Beyond all of its different features as an engine of modernization, the postal system had a strong linkage to abolitionist efforts in the nineteenth century.

One may definitely mount a response to the Trump administration’s assault on the US Postal Service by paying homage to the put up as an iconographic topic in art, from van Gogh’s a number of portraits of the postman Joseph Roulin to Eldzier Cortor’s intimate scenes constructed round the motif of the evening letter. Or we may contemplate the myriad examples of mailed correspondence changing into the machine that makes the art, equivalent to On Kawara’s time-stamped postcards or Ray Johnson’s complete corpus of epistolarrheic mail art (the latter’s distinctive strategy warranting, I might argue, its personal neologism). But following Douglass and different abolitionists of his period, we could be equally attuned to examples that don’t spotlight or rejoice the postal service a lot as counsel cases when it recedes into the background, taken as a given exactly as a result of it features as a comparatively nameless, cheap, and dispersed system. In different phrases, these instances when it’s doing the job for which it was supposed as a reliable and accessible public service—precisely what the present administration is attempting to undermine.

That’s the case with certainly one of my favourite objects in the assortment of the Whitney Museum of American Art in New York: not a portray or a sculpture however an strange envelope that paperwork Jasper Johns’s working course of. Scrawled throughout it are notations seemingly referring to measurements and sizing, whereas its entrance contains a watercolor research of two American flags nestled beside one another. What is outstanding about this object is just not the presence of this iconic Johnsian imagery on its personal, however quite its interplay with numerous remainders of the envelope’s life as a chunk of mailed postage. These embrace the typed names and addresses of the letter’s sender and recipient, with the postmark fixing the correspondence to a date in early 1959. Johns’s offhand appropriation of an envelope despatched to Robert Rauschenberg bespeaks their closeness at the time, whereas the sender’s title underscores their connection to a different same-sex couple—Merce Cunningham and John Cage—revealing the exchanges inside a small circle of intimate partnerships that arguably modified the course of twentieth-century art. Adding an extra cost is the proliferation of symbols in the envelope’s higher proper, together with a stamped eagle and an embossed silhouette of George Washington, emblems of nationwide identification that resonate with Johns’s most well-known motif. Their presence on the envelope, alongside the names of sender and addressee, lends a singular pathos to Johns’s creative devotion to the US flag, given that in the period of the so-called Lavender Scare, hundreds of LGBTQ people had been hounded and purged from the federal authorities as perceived threats to nationwide safety and “American” values.
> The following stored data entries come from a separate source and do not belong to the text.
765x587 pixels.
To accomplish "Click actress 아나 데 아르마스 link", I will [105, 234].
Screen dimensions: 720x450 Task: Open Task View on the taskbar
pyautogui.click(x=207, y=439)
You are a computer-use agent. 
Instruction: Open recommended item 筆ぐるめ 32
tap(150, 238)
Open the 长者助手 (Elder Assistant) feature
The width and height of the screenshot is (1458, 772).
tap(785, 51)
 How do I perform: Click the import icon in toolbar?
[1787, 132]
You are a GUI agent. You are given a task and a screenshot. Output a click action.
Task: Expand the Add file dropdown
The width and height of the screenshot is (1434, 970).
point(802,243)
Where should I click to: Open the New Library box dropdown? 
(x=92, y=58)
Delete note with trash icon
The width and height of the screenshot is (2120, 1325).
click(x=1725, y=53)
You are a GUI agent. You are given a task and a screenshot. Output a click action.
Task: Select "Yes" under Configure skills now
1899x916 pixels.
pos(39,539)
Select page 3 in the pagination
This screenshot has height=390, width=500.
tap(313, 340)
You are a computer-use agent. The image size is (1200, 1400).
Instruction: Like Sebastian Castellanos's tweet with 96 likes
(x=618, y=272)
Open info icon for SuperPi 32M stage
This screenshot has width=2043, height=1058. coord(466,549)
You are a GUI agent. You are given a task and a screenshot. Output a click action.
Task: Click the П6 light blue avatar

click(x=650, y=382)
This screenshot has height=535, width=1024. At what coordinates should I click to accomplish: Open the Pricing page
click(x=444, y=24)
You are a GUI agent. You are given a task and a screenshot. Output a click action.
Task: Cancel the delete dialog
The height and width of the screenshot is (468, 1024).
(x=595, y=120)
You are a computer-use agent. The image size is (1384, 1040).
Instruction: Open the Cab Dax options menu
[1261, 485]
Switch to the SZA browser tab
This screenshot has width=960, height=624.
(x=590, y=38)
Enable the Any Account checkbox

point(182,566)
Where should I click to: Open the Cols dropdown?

One factor that Johns and Ligon share is the assumption {that a} central perform of the artistic act (to echo Duchamp’s phrasing) is to not invent anew however quite to recirculate current data and imagery and widespread cultural motifs. This manifests in Ligon’s borrowing of texts by others, in Johns’s use of pregiven symbols, and in each artists’ adoption of readymade stenciling strategies. And that’s exactly what’s at stake, in one other register, in assaults on the put up workplace and different such public establishments, half and parcel of an intense and unrelenting effort—by the Trump administration and by the Republican get together usually—to dismantle the commons. As the web meme so succinctly places it, “We live in a society.” One that’s presently beneath assault from all sides.

Michael Lobel is a Professor of Art History at Hunter College and the Graduate Center, CUNY.

NOTES

1. Hollis Robbins, “Fugitive Mail: The Deliverance of Henry ‘Box’ Brown and Antebellum Postal Politics,” American Studies 50, no. 1–2 (Spring/Summer 2009): 5–25.

2. Frederick Douglass, “Cheap Postage,” The North Star 1, no. 47 (November 17, 1848): 3; and Frederick Douglass, “Cheap Postage,” The North Star 3, no. 7 (February 8, 1850): 2.